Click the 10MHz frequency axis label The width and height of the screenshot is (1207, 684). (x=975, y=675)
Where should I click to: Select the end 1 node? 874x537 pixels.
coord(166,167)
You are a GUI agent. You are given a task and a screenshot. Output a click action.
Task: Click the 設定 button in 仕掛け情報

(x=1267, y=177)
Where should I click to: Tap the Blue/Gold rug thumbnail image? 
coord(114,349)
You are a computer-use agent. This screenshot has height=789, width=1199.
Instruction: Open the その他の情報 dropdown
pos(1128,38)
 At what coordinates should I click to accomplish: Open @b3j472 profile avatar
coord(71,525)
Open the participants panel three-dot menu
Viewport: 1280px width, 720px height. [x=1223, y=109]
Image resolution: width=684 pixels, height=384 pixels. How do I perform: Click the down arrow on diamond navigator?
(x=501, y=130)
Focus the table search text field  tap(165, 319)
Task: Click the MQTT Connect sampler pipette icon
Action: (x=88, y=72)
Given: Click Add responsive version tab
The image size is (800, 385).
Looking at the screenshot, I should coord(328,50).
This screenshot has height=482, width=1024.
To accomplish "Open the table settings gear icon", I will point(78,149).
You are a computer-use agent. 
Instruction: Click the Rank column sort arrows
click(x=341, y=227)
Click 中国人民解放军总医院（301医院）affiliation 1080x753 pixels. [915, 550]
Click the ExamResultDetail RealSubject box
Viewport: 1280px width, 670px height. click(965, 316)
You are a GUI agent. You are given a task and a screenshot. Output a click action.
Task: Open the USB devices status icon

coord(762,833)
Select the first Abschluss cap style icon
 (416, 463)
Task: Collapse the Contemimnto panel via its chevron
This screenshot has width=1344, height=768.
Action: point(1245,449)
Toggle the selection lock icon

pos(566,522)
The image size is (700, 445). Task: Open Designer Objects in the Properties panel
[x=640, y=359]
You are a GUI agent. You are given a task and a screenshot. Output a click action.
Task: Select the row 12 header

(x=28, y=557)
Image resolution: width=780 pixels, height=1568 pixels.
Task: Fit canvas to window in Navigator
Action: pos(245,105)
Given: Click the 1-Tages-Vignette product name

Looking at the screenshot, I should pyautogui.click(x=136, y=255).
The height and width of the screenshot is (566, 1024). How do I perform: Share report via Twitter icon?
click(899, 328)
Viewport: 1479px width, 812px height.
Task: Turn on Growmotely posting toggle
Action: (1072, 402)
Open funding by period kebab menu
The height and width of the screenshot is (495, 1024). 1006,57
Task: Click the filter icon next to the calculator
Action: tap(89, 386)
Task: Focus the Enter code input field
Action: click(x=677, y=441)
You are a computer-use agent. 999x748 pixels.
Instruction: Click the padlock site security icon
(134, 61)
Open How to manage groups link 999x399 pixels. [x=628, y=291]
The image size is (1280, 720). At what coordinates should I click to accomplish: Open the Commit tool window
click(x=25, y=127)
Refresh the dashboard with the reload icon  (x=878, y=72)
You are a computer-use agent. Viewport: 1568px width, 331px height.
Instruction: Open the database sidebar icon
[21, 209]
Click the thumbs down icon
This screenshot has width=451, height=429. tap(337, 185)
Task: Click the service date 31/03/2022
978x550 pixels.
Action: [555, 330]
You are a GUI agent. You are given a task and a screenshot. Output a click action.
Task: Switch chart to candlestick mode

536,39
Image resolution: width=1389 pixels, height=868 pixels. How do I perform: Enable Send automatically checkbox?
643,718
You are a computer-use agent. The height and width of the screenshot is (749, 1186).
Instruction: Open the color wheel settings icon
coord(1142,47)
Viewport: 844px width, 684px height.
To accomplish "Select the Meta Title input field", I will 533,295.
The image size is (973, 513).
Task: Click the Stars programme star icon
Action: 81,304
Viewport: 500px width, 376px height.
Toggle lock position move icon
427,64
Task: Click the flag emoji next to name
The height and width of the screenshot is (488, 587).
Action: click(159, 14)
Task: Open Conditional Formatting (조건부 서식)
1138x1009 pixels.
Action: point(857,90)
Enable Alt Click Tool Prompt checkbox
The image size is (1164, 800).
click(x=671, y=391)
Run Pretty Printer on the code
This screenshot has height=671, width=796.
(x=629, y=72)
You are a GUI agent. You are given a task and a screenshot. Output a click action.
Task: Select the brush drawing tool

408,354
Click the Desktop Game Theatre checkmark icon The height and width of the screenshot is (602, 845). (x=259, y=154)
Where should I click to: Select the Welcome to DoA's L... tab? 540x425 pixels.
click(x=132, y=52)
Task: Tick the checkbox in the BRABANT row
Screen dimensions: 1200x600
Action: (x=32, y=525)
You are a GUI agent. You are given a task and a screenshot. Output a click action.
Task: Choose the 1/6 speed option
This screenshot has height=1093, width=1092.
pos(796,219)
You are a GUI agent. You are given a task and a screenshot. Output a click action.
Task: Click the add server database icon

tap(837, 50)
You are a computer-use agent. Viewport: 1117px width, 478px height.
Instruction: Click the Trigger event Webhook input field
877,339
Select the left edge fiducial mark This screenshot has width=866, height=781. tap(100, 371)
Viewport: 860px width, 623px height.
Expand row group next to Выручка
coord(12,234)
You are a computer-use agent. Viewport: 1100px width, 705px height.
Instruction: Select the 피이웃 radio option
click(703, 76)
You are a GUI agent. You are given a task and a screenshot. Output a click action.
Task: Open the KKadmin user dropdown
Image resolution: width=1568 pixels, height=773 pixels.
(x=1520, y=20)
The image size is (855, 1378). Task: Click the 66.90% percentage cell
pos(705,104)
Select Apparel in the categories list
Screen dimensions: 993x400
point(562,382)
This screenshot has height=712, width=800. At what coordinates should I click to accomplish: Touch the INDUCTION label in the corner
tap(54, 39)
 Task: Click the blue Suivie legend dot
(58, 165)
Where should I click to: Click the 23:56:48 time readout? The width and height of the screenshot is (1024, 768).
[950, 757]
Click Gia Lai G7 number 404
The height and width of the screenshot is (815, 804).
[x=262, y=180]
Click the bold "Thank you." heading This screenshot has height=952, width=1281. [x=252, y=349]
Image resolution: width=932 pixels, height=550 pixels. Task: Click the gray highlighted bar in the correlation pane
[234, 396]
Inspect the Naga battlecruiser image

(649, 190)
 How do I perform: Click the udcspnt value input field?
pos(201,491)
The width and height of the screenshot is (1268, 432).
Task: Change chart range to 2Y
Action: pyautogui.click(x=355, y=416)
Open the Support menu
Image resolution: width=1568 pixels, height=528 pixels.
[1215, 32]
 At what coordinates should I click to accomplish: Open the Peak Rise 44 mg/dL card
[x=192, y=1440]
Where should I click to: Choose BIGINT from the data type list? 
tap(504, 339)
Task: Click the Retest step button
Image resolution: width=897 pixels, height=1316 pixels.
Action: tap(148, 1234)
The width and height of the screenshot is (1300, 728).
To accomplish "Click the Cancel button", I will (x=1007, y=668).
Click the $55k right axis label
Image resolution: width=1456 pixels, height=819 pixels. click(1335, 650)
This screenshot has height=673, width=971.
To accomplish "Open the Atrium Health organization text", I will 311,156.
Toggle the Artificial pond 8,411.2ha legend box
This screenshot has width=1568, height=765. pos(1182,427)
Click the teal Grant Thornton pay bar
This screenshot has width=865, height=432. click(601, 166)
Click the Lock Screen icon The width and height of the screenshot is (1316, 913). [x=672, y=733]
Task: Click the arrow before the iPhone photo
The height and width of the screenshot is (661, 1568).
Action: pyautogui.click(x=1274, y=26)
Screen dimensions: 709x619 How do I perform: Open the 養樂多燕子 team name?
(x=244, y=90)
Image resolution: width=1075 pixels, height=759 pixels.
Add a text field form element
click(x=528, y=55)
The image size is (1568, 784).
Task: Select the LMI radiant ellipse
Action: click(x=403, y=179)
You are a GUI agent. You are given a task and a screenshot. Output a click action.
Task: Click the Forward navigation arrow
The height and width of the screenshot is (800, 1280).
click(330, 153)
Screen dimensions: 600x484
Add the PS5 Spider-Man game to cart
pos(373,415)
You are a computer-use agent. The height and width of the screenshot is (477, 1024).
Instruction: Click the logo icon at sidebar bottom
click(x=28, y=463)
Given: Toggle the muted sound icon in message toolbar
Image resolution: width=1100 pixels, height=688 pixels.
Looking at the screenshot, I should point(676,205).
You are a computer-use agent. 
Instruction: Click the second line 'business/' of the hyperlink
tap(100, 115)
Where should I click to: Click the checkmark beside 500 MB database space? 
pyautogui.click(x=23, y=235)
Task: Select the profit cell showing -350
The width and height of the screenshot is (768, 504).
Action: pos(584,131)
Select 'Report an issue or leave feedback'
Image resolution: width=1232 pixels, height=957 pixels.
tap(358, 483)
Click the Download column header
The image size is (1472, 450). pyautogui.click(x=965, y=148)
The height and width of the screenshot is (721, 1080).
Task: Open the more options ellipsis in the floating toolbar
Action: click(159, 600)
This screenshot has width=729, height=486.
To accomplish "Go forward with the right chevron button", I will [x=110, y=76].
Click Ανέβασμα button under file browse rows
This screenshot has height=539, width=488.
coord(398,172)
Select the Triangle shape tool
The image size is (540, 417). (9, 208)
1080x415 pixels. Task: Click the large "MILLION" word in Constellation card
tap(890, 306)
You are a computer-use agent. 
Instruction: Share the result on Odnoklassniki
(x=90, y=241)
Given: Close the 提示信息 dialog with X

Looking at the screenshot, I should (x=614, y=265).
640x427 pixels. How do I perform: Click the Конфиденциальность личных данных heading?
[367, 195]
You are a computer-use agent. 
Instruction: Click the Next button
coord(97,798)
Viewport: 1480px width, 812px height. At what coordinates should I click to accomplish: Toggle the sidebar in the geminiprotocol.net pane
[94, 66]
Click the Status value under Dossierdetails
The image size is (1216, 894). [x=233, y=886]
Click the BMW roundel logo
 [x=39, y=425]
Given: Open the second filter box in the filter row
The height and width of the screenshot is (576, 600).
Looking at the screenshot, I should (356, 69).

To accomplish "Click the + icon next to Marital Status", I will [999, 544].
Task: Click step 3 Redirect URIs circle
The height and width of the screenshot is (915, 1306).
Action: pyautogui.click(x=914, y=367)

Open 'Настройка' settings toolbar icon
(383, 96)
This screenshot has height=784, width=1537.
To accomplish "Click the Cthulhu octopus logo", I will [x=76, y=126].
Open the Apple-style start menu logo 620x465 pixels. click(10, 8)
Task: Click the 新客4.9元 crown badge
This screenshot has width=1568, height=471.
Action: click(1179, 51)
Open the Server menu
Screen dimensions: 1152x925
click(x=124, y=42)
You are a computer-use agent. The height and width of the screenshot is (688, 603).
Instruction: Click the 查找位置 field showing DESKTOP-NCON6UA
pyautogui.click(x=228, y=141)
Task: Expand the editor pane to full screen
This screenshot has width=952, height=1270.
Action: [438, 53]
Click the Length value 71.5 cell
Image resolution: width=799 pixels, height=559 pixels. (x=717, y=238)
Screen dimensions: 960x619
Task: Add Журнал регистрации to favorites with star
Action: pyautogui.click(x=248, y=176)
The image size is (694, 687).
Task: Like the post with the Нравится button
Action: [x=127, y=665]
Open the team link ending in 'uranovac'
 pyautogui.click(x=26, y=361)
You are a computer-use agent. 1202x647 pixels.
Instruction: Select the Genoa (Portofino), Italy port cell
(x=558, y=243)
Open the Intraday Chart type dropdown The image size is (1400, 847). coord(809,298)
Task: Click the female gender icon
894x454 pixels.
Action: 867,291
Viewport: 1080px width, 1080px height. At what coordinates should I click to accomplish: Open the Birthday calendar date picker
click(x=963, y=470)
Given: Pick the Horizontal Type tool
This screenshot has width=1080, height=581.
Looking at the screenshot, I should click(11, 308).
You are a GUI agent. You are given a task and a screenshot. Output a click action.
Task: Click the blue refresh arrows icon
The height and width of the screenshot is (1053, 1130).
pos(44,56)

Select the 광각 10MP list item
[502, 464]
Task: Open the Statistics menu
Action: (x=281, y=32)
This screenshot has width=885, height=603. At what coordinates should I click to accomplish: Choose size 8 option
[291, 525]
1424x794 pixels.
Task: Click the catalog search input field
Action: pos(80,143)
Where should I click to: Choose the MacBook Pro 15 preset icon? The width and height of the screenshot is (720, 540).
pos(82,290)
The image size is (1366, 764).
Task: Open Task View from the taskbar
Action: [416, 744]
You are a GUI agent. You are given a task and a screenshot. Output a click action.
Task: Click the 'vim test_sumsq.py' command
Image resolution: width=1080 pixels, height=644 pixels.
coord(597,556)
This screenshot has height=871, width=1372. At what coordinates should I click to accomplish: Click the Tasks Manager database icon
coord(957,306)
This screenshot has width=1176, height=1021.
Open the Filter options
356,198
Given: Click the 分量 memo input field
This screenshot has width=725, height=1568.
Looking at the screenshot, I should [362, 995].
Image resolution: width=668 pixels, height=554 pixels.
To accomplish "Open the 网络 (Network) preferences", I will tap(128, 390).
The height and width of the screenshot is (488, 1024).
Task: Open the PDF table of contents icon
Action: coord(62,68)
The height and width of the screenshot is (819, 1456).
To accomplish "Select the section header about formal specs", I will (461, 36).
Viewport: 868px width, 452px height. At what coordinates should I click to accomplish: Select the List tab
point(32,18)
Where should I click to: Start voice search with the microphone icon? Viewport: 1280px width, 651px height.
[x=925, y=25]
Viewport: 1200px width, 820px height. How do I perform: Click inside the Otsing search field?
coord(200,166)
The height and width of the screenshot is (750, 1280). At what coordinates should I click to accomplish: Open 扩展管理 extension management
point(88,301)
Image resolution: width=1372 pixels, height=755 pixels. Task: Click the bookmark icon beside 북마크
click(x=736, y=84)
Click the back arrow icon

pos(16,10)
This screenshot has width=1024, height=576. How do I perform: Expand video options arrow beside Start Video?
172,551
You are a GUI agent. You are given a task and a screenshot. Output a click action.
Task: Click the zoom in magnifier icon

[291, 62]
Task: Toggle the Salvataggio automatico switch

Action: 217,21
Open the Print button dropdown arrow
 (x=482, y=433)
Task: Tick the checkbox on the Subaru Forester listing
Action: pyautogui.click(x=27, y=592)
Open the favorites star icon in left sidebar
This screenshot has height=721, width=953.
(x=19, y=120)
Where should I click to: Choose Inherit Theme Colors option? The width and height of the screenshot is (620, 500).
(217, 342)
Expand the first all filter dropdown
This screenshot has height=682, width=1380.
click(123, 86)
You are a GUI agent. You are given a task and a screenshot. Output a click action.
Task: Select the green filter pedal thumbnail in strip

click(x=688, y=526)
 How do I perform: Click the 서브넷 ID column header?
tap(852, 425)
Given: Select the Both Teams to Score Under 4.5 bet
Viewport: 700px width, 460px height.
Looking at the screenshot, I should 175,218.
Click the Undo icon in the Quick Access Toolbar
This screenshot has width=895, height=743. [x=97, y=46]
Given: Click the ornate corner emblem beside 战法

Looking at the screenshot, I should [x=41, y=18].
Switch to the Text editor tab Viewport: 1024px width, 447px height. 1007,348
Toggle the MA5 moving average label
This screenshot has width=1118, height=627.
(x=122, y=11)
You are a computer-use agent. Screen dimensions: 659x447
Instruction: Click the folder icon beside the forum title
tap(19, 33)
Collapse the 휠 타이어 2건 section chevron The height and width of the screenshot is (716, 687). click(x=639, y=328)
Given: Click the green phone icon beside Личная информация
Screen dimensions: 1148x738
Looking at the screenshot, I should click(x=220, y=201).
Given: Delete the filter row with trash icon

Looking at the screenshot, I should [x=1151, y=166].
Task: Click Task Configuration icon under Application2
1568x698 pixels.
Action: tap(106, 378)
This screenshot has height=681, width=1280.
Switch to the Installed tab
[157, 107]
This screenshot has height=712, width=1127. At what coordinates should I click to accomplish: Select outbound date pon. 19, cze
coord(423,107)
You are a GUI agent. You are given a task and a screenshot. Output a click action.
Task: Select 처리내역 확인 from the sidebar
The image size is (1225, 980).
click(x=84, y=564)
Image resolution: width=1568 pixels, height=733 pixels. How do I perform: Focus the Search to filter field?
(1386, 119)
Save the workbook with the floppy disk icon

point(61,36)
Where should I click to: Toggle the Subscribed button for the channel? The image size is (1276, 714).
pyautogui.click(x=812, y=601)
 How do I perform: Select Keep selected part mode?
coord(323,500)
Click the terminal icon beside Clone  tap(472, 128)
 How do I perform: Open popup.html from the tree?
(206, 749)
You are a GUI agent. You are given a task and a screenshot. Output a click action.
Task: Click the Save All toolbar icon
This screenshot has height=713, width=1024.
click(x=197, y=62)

▬▬▬▬▬▬▬▬▬▬

#### [WHAT YOU SHOULD DO]
Could you state how many lines of the data include the word "section"? Only the number is needed.

#### [SOLVED PROBLEM]
2